What is needed: Copy every line in the records below that contains the word "Collapse".

Material provided:
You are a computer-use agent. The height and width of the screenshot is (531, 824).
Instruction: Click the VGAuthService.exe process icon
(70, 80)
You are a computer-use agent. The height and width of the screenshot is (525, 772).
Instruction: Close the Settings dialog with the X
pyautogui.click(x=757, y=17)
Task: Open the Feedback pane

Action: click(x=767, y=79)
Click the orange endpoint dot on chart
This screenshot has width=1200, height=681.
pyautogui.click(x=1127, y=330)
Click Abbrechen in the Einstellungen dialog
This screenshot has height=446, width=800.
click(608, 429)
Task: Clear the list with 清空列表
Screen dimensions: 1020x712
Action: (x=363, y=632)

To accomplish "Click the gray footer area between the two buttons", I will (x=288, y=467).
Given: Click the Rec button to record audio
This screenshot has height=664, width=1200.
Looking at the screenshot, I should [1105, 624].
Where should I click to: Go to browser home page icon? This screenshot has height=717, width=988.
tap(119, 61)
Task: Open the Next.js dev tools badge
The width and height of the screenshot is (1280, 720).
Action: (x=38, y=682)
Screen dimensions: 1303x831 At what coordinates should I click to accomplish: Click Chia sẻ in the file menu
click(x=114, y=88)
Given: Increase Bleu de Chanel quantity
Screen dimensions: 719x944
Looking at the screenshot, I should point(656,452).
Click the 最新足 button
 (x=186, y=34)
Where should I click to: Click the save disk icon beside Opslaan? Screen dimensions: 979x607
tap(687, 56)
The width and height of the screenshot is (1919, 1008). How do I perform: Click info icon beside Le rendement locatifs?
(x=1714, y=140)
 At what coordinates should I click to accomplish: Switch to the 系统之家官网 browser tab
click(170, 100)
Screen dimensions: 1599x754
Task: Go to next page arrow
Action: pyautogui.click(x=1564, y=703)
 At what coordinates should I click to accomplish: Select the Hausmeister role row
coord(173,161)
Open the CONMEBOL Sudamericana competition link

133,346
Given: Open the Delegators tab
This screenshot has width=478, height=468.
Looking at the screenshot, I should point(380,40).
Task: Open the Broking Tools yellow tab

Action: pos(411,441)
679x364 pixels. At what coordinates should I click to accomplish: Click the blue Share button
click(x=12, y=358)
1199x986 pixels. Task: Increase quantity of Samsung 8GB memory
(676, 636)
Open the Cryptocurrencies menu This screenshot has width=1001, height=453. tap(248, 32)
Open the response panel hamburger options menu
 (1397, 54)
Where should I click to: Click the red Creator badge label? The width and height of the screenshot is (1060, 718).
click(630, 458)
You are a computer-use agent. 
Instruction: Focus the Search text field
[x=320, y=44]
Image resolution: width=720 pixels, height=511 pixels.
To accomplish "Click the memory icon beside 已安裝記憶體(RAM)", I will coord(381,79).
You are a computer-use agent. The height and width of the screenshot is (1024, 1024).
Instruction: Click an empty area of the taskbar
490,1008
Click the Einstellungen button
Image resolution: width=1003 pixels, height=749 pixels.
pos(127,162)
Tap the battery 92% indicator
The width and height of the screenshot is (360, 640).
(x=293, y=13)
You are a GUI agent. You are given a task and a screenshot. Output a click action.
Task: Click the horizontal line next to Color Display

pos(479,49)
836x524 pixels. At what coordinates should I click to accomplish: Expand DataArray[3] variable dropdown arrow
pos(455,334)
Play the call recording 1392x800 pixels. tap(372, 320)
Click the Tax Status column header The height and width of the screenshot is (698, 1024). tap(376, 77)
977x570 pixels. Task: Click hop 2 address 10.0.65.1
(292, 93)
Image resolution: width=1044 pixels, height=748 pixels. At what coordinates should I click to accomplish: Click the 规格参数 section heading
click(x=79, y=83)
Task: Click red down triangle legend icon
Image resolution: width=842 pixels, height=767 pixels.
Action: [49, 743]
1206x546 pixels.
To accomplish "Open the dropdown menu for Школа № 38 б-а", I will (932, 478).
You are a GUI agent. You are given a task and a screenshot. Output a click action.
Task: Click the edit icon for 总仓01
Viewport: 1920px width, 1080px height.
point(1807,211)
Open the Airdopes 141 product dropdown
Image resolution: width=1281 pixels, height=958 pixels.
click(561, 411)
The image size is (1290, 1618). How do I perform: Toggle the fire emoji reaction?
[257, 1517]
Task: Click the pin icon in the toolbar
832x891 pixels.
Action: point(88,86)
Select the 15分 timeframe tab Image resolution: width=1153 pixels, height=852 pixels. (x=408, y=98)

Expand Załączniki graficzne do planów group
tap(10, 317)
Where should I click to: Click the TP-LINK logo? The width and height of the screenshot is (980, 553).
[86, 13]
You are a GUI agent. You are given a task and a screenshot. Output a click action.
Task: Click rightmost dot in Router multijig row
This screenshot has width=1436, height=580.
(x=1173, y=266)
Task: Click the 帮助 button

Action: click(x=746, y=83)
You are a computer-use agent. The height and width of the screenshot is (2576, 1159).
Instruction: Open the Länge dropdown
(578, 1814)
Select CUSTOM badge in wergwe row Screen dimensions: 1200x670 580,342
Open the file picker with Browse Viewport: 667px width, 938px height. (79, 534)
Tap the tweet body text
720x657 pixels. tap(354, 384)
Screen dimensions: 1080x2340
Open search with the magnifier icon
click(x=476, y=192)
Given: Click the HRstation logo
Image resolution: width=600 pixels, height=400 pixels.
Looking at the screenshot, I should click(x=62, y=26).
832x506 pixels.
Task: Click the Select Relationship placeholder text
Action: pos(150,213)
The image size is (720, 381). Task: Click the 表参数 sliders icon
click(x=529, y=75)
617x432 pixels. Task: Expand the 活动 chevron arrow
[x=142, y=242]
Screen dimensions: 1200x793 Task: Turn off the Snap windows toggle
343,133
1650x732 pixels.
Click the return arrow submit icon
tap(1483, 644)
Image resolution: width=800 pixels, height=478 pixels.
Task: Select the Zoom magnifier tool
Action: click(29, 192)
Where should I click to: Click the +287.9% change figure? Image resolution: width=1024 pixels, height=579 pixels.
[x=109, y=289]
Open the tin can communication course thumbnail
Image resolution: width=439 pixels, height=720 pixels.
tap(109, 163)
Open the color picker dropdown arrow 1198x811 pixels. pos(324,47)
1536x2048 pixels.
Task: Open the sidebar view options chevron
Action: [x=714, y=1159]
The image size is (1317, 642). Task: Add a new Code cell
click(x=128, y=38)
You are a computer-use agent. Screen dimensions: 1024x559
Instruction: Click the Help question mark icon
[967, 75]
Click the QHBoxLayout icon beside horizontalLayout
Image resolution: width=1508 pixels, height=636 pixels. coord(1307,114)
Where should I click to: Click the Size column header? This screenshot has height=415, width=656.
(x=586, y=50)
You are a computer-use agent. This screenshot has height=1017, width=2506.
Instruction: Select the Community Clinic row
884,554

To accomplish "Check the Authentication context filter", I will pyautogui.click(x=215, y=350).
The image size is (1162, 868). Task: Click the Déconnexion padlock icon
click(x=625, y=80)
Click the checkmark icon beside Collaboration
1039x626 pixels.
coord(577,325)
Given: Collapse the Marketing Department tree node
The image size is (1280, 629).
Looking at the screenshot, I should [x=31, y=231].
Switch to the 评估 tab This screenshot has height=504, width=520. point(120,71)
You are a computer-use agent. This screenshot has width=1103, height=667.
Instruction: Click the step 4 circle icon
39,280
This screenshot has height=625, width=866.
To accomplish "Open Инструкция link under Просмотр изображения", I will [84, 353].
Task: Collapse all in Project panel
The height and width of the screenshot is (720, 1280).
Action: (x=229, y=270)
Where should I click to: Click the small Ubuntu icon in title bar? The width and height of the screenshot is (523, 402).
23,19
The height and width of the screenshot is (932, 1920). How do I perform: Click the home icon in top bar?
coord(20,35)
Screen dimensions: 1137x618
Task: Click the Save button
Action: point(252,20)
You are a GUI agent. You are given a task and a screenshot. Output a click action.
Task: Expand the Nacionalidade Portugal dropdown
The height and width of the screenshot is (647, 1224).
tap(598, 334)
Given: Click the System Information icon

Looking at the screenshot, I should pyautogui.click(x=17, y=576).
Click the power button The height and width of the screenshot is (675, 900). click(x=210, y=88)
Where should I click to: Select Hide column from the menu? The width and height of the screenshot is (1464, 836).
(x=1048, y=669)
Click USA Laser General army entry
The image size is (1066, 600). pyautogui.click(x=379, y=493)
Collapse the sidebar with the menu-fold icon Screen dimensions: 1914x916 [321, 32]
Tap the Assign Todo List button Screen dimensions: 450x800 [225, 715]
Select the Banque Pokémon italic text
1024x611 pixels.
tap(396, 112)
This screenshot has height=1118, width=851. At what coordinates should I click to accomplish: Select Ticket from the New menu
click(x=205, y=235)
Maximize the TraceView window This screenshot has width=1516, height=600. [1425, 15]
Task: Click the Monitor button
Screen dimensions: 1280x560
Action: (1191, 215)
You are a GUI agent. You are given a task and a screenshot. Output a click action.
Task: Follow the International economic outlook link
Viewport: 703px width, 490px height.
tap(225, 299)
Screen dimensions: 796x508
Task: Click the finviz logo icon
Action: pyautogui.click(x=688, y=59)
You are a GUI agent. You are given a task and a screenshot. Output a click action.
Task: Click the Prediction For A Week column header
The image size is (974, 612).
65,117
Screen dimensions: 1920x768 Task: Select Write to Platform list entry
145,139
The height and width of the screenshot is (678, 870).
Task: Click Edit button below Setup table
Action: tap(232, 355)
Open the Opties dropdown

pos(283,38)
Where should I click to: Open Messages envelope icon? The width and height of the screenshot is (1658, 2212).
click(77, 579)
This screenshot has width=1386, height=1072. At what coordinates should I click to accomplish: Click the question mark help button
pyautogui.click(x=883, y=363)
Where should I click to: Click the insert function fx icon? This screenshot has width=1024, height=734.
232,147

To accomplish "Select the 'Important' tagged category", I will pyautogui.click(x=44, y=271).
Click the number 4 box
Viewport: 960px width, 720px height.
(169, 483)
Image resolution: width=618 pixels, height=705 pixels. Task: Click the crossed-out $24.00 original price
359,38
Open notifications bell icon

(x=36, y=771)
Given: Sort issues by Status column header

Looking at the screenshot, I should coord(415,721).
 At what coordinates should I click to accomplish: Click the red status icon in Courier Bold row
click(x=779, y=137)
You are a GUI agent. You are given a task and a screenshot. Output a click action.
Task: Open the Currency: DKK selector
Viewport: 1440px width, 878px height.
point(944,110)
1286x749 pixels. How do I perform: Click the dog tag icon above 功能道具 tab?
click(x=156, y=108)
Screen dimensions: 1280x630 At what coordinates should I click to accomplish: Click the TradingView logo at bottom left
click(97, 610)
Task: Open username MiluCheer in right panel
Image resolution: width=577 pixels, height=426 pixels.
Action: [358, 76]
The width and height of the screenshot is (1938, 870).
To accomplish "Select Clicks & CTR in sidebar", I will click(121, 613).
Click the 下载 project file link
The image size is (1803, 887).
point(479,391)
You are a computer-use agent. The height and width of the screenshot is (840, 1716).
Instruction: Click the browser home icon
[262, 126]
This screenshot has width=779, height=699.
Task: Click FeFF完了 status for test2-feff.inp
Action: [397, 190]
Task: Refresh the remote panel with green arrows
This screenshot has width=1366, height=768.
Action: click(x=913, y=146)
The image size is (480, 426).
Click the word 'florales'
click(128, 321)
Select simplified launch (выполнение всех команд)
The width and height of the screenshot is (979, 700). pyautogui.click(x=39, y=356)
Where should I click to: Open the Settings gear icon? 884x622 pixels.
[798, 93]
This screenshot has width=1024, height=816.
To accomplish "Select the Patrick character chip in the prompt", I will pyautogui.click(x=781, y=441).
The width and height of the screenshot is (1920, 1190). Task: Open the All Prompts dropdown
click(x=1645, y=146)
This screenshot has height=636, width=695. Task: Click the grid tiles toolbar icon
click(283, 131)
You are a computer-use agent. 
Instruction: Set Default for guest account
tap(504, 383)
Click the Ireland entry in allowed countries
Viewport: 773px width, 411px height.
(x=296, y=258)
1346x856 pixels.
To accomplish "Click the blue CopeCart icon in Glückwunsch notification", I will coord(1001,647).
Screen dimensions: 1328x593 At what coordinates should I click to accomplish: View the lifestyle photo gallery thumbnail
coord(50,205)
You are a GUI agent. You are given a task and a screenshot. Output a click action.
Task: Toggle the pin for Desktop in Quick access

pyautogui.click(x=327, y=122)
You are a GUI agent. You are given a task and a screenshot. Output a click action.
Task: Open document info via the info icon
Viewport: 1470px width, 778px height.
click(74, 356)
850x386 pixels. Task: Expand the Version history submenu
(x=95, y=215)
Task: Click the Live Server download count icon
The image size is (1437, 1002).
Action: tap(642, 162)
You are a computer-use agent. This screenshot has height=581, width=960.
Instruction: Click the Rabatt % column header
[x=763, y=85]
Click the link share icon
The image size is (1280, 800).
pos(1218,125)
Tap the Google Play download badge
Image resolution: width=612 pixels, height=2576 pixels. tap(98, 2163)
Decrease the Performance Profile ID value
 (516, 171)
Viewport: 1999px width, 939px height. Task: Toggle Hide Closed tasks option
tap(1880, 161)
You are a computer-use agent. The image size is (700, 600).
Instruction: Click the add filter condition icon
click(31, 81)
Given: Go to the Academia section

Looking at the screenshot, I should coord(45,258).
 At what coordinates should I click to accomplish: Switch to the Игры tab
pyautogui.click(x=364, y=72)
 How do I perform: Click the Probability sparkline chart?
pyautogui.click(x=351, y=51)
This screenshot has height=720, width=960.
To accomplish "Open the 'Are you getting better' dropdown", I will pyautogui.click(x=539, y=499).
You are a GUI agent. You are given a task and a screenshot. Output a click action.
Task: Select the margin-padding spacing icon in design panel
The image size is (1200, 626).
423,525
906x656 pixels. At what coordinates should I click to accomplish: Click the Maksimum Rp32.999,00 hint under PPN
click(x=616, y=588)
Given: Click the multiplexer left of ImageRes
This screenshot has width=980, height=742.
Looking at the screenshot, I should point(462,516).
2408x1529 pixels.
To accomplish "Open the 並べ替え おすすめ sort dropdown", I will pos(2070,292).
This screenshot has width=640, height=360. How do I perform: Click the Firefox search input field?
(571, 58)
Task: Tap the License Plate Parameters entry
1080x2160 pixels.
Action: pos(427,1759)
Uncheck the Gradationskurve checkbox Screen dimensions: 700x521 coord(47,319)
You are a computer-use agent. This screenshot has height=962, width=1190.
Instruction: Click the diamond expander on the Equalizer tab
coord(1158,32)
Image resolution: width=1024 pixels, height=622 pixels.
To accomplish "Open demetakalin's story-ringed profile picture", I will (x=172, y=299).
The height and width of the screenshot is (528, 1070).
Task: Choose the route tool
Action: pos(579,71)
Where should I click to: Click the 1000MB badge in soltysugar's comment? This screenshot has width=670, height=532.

Response to this exercise:
Given: Collapse the Marketing Department tree node
Task: Collapse all in Project panel
Collapse the sidebar with the menu-fold icon Screen dimensions: 1914x916 [321, 32]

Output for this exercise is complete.